Everything discussed above describes the default: company policies and legal minimums. An individual employment agreement can override most of it. Candidates with specialized skills or significant experience regularly negotiate higher PTO allotments as part of their total compensation package. An offer letter might guarantee four weeks of leave from day one even if standard policy only provides two weeks to new hires.
The terms in a signed employment contract generally take priority over the company handbook for that specific employee. If the company later reduces its general PTO policy, your contract terms survive unless you agree to an amendment. This also works in reverse: if the company increases its standard allotment above what your contract guarantees, you are usually entitled to the higher amount, since most contracts set a floor rather than a ceiling.
Pay close attention to separation provisions. Your contract may include specific language about PTO payout at termination that differs from the standard policy. Some contracts guarantee full payout of unused time regardless of the reason for separation; others limit payout to voluntary resignations with adequate notice. Legal disputes over these clauses almost always come down to exact wording, so read the language carefully before signing and keep a copy accessible throughout your employment.
A growing number of employers, particularly in the tech sector, have adopted unlimited PTO policies where there is no set bank of hours. You take what you need, subject to manager approval. The appeal is flexibility, but the legal and practical implications are worth understanding.
Because there is no accrued balance, there is typically nothing to pay out when you leave. In most states, this eliminates the employer’s liability for unused vacation at separation. In the handful of states that treat earned vacation as protected wages, unlimited policies have faced scrutiny, and employers in those states need to structure the policy carefully to avoid creating an implied right to payout.
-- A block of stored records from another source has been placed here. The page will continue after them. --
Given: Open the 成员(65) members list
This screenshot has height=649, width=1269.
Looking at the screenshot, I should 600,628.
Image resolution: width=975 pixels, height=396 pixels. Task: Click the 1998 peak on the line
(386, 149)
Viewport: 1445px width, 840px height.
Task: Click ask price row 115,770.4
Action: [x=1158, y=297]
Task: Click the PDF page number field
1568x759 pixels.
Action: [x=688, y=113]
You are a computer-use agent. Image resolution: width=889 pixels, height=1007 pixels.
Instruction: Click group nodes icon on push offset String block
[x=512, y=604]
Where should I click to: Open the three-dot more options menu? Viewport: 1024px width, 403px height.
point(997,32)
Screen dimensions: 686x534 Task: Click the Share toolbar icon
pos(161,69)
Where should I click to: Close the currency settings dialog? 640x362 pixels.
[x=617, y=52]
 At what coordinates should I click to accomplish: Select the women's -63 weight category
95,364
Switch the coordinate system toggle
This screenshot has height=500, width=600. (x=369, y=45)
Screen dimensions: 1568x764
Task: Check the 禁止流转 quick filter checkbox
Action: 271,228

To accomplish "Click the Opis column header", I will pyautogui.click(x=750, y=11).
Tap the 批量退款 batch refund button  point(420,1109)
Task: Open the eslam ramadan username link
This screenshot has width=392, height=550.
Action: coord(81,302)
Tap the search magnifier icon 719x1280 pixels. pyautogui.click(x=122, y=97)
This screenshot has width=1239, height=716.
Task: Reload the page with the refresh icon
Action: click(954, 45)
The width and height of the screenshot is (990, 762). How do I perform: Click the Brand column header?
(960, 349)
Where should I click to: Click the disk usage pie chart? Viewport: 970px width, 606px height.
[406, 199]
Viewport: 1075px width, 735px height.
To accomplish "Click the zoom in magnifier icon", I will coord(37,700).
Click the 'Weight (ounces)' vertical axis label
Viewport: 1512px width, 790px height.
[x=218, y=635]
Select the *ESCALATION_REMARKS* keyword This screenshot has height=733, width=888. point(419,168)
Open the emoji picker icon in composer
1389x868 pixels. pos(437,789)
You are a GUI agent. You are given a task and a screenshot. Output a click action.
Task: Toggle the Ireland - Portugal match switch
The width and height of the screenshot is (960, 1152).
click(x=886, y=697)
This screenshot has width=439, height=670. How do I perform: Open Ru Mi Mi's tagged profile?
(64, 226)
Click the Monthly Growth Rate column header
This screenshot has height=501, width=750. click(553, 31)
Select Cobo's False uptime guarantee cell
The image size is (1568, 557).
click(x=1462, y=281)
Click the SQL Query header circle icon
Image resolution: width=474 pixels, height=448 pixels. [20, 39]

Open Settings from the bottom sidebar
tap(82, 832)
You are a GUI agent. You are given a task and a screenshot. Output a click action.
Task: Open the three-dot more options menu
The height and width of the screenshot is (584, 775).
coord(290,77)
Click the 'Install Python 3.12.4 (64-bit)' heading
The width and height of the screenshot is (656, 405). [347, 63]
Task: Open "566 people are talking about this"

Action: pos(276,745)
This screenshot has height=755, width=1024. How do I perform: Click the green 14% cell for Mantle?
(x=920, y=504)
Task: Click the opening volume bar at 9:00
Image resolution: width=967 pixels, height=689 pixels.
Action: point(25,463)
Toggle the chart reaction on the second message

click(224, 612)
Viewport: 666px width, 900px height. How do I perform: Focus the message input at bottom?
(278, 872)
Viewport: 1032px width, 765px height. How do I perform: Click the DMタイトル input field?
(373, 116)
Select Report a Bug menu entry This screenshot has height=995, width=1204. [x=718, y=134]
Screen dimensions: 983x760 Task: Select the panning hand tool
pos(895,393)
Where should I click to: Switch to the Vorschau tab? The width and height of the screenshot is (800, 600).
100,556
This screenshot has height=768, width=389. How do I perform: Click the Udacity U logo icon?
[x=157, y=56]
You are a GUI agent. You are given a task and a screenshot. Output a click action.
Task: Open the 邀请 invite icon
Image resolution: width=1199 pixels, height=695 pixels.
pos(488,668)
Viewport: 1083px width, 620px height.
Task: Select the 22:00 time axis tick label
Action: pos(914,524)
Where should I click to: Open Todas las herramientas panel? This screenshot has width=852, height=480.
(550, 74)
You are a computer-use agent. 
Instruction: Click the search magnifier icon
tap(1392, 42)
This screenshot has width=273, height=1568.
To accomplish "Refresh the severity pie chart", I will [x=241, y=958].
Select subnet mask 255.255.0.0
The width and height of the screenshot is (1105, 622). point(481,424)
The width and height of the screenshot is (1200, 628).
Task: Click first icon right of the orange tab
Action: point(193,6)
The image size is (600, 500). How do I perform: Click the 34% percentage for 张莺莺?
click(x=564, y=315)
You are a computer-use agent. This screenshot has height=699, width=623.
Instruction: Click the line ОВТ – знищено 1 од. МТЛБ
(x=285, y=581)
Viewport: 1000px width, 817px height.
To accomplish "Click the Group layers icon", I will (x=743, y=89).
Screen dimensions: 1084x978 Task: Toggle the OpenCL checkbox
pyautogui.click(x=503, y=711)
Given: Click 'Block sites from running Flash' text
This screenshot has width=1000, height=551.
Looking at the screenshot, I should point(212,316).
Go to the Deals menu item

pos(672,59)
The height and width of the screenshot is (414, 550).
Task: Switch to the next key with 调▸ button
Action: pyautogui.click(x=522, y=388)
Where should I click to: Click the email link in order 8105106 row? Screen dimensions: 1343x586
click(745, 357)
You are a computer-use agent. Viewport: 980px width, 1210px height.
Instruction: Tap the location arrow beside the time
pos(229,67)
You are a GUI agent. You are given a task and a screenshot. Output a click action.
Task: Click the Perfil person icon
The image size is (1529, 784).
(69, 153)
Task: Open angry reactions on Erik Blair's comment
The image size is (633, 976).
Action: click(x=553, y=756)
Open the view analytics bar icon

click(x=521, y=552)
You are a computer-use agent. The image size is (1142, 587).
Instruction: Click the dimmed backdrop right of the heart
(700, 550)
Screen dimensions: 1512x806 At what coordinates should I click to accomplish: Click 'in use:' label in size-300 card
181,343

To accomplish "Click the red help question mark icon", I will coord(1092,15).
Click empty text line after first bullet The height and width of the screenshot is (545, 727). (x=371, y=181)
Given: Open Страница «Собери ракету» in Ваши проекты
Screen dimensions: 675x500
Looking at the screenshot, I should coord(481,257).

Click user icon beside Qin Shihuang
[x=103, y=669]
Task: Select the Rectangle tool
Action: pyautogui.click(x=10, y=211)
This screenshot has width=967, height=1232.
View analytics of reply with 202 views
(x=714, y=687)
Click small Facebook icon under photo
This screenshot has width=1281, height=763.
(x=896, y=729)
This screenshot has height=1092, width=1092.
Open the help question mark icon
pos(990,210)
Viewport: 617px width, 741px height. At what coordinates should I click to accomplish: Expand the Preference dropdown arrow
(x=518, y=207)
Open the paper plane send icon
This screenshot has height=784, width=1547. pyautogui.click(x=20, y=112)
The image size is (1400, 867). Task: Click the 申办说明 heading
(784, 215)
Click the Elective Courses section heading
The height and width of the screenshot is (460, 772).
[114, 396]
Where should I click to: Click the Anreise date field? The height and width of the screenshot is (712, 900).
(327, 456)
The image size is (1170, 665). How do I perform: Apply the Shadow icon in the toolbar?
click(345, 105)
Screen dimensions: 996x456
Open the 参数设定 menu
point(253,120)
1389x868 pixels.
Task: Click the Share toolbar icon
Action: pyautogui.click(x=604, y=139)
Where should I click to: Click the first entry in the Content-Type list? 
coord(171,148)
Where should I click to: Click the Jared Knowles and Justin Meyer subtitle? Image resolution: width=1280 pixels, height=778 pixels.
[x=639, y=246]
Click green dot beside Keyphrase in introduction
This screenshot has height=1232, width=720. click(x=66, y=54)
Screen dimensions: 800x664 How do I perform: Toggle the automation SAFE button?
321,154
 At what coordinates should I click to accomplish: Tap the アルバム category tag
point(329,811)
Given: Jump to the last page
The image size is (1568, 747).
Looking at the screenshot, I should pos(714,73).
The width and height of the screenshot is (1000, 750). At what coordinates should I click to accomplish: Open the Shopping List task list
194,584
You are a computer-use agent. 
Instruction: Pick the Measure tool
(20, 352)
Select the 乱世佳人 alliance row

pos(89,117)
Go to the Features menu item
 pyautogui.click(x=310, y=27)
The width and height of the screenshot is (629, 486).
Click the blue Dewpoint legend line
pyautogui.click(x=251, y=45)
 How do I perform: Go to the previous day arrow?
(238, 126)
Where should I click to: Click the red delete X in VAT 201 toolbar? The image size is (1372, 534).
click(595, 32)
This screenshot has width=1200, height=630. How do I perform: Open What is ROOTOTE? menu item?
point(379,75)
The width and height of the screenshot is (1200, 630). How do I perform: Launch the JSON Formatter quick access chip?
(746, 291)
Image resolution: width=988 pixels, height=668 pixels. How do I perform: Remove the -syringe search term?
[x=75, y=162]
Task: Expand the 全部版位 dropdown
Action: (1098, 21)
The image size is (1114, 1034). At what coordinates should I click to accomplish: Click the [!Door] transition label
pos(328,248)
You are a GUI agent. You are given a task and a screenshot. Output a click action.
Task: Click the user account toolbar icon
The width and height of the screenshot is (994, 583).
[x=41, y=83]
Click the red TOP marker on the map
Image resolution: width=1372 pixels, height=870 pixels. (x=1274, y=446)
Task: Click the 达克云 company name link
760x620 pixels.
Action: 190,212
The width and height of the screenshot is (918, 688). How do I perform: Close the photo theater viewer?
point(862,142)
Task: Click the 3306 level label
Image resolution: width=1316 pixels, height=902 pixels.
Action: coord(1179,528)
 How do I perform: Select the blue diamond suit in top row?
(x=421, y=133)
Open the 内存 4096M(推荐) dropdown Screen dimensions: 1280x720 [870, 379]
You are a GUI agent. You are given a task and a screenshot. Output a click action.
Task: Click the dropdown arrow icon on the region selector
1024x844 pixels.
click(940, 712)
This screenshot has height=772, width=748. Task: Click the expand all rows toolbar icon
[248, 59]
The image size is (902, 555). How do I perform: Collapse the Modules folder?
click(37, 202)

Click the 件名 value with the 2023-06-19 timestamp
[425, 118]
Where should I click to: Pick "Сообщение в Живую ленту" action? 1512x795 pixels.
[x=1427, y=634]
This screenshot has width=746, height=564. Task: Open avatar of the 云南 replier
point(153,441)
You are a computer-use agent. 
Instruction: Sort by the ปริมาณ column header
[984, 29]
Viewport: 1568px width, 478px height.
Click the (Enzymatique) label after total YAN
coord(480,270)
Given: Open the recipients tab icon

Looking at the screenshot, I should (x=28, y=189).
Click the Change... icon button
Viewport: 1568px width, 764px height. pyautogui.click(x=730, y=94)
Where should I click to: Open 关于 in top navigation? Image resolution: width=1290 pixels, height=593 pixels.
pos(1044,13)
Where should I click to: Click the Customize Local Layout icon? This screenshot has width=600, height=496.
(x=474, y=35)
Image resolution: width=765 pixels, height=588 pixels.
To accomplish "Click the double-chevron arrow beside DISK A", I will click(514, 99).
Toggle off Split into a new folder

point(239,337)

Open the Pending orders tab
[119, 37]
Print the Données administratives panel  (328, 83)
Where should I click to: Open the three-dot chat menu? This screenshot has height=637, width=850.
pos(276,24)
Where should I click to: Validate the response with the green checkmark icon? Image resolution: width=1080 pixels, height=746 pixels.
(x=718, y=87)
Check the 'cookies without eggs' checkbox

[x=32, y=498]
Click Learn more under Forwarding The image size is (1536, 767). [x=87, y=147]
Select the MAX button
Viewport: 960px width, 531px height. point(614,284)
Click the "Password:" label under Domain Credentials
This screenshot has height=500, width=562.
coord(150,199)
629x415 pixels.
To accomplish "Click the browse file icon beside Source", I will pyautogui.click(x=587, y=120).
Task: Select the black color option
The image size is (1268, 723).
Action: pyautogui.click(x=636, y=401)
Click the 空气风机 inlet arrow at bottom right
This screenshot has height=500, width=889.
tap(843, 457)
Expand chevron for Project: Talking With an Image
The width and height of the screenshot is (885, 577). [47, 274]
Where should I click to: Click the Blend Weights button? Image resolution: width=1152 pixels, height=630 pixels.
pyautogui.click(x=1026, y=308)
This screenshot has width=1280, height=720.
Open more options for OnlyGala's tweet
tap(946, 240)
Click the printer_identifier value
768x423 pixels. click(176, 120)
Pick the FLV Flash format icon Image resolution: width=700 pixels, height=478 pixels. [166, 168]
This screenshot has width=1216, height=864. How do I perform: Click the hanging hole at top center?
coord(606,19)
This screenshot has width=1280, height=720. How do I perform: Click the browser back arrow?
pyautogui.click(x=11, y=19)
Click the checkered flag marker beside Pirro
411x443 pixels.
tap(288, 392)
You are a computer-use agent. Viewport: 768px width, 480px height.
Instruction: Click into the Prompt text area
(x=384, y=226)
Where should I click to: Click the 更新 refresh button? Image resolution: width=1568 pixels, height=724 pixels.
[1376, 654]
From your perspective, the biggest risk with unlimited PTO is that people tend to take less time off, not more. Without a defined balance ticking toward a use-it-or-lose-it deadline, there is no built-in nudge to actually use the benefit. Studies consistently show that employees under unlimited policies take fewer days than those with a traditional accrual system. If your employer offers unlimited PTO, treat it like a traditional allotment: decide at the start of the year how many days you intend to take, put them on the calendar, and follow through.